¿“Turistas, go home”?
Semana santa a tope, nuevo récord de turistas, pero no te veo celebrarlo. ¿Qué pasa, que temes que te suban más el alquiler por los pisos turísticos? ¿Harto de servir paellas domingos y festivos, con un sueldo de mierda y sin cobrar horas extra? ¿En tu barrio ya solo quedan franquicias? ¿Guiris vomitando y meando en tu portal?
Lo nunca visto por estas tierras: ¡manifestaciones contra el turismo! Pero si el turismo era nuestro último consenso, la vaca sagrada que justificaba cualquier obra, inversión o destrucción ambiental, y pobre del huelguista que dañase a “nuestra primera industria”. Pues ahí están: manifestaciones contra los excesos turísticos. Por ahora en Madrid y Barcelona, pero irán a más. Plataformas vecinales, pero también ayuntamientos que, en vez de extender el felpudo de “welcome”, ponen trabas a pisos turísticos y nuevos hoteles.
Durante años los únicos aguafiestas eran los ecologistas, que denunciaban cómo arrasaba la costa y devoraba recursos (agua, sobre todo). Tras los ecologistas se han ido sumando sindicalistas que ven cómo el boom turístico se sostiene sobre la precariedad de quienes lo trabajan (como bien saben las combativas Kellys). Y ahora también los vecinos, hartos de vivir en parques temáticos, con Airbnb burbujeando el alquiler, y las inmobiliarias especulando con edificios enteros (ahí está el bloque de Arganzuela, representante de una realidad cada vez más extendida).
Las autoridades llevan años prometiendo “turismo sostenible”, que empieza a parecer tan oxímoron como todo lo que lleva la etiqueta “sostenible”. Que una ciudad como Barcelona, durante décadas marca turística y reclamo internacional, sea la que encabeza hoy la crítica (con su alcaldesa al frente), señala que sí, tenemos un problema. Y nada fácil de abordar, porque no tenemos otra industria a la vista, ni vamos a vivir del “turismo de calidad” (otro unicornio).

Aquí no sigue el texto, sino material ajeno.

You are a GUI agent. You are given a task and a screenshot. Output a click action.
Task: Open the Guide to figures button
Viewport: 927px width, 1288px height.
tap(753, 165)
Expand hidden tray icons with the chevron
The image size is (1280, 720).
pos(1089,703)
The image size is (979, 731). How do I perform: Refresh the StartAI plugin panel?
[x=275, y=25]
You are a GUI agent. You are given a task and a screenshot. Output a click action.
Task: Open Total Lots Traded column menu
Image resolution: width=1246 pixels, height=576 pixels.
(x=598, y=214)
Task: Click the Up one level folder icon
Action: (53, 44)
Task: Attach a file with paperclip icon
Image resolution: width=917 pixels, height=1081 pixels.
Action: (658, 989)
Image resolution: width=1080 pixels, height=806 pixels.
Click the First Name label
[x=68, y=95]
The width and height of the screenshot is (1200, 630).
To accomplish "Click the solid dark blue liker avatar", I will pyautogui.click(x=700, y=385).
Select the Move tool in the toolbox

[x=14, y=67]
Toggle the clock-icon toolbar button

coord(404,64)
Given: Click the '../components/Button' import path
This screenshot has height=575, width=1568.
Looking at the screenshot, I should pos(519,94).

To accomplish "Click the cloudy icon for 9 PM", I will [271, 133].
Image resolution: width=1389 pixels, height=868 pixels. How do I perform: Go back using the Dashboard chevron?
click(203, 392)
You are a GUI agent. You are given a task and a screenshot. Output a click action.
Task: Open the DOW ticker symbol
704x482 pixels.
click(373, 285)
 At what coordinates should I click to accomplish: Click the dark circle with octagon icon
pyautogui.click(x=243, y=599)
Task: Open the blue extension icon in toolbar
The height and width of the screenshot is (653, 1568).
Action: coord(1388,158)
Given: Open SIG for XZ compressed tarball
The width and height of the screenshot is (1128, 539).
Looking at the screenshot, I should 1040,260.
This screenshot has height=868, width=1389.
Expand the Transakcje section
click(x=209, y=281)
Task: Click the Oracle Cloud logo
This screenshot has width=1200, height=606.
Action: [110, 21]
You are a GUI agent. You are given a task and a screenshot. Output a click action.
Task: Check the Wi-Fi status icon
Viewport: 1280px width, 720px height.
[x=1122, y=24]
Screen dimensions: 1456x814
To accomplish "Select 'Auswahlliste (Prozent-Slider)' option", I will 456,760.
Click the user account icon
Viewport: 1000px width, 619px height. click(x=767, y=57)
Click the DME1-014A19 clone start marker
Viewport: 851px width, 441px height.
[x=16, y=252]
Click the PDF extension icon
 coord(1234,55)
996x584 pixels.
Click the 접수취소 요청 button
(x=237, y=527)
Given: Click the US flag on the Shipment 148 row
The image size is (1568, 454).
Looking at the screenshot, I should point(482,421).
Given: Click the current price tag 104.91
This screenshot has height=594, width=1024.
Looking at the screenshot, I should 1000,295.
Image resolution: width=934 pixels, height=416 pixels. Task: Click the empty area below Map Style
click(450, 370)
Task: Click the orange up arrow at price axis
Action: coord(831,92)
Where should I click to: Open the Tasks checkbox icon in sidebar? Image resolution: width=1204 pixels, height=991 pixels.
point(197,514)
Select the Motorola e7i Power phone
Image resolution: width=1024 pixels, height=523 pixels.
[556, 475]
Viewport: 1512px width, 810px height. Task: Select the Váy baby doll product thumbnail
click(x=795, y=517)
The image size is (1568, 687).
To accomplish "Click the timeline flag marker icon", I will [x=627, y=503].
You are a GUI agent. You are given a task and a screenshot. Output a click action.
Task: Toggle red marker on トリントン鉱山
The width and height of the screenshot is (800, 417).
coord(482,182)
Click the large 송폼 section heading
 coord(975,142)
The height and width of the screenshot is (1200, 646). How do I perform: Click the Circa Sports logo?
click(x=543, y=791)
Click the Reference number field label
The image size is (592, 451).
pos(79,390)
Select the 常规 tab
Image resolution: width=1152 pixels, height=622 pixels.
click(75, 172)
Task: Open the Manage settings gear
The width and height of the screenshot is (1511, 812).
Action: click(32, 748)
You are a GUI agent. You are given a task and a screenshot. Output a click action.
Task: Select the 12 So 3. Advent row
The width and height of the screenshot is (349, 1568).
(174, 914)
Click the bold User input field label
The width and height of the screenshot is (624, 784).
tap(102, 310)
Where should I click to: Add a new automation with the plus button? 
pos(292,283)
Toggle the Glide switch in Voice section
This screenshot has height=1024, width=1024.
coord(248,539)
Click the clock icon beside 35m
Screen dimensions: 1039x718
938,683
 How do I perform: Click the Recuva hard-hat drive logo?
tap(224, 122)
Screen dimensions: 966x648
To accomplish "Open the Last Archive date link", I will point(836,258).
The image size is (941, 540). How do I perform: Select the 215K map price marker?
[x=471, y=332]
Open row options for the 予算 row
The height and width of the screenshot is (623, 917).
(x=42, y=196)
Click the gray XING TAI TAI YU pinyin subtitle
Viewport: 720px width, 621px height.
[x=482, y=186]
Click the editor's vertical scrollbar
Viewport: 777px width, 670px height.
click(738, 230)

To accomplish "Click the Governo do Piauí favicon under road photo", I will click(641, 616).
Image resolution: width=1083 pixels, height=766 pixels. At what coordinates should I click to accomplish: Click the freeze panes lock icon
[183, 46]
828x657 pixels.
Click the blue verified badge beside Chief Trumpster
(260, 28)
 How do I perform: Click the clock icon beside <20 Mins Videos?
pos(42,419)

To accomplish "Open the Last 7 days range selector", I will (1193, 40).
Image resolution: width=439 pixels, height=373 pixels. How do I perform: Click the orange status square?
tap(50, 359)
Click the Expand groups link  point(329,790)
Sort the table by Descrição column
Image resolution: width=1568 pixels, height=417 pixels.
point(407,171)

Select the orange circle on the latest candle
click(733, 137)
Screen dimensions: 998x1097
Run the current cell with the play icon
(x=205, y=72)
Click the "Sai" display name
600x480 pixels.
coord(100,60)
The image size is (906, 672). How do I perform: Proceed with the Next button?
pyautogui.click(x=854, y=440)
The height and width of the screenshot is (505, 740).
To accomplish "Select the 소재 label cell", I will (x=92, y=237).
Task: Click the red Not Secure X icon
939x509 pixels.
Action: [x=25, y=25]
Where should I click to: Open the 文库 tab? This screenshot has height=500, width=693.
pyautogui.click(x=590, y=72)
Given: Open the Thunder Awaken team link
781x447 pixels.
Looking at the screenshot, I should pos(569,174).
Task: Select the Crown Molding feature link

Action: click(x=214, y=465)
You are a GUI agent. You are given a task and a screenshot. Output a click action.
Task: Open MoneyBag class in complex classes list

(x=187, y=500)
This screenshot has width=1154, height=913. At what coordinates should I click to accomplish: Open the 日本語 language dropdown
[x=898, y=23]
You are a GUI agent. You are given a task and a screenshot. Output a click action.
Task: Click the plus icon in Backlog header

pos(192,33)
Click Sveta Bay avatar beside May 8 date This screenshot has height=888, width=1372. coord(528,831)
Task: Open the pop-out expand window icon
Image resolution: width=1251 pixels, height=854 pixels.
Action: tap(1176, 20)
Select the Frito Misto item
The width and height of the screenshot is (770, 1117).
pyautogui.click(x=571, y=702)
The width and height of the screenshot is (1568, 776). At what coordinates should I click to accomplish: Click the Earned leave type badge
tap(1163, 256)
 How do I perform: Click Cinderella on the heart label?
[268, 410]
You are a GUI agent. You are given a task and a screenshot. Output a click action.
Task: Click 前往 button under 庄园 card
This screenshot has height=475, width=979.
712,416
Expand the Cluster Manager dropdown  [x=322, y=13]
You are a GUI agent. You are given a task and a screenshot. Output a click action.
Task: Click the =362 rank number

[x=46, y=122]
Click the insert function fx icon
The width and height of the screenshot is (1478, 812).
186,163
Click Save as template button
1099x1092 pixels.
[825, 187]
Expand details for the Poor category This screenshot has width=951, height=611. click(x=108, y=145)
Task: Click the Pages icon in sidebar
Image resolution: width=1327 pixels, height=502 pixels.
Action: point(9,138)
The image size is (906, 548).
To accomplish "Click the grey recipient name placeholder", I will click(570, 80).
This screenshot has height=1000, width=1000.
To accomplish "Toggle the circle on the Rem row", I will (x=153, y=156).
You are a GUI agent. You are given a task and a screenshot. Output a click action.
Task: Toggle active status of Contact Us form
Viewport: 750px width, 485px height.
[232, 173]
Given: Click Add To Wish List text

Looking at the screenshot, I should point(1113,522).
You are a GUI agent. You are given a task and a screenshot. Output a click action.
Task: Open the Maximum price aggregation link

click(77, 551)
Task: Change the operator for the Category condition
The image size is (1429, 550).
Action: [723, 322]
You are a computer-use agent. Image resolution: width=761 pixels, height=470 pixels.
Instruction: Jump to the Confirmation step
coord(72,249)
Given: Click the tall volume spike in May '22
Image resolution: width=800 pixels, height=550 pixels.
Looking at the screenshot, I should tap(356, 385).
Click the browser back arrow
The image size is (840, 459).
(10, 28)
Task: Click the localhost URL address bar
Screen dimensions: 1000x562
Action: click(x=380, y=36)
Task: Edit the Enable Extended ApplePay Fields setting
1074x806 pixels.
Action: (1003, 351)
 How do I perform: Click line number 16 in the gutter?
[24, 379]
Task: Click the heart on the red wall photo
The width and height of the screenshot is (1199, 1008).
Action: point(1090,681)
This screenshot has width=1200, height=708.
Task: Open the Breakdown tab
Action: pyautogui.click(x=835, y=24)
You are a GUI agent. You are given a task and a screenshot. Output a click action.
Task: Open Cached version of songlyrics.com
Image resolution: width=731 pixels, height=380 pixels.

Necesitamos un debate sobre el hasta ahora indiscutible turismo. Una reflexión compleja, sin simplismos, que debería incluir una parte que solemos dejar fuera: nuestra propia responsabilidad, cómo colaboramos en “turistificar” el planeta. Por supuesto, no tiene la misma responsabilidad el gobernante que decide un plan urbanístico o favorece más hoteles en un sitio saturado, que el currante en sus merecidas vacaciones. Pero cualquier reflexión tiene que empezar por uno mismo, y un poco de autocrítica da seriedad al debate.
Yo mismo, cuántas veces, al visitar un pueblo pintoresco, me he oído diciendo “qué horror, cuántos turistas”, como si yo fuera otra cosa. Nos quejamos de la turistificación de nuestras ciudades, pero ¿cuánto hemos contribuido a turistificar tantos lugares que visitamos aprovechando el turismo barato, y a menudo alojándonos con el mismo Airbnb que aquí nos jode el alquiler?
Lo mismo con la gentrificación de barrios populares. Yo viví muchos años en el centro, y ya entonces veía cómo los vecinos y comerciantes “de toda la vida” se iban por la llegada no de turistas, sino de nuevos inquilinos y negocios al calor de los planes municipales de “revitalización”. Y no me pareció demasiado mal, hasta que pasé de gentrificador a gentrificado. Que los lofts y buhardillas, los mercados gourmet y los bares modernillos molan cuando tienes sueldo para disfrutarlo, o cuando eres joven y no tienes hijos que necesiten pisos más grandes, colegios y calles donde jugar.
Digo yo que, entre el “welcome” incondicional y el “go home!” apocalíptico, habrá algo a lo que agarrarnos.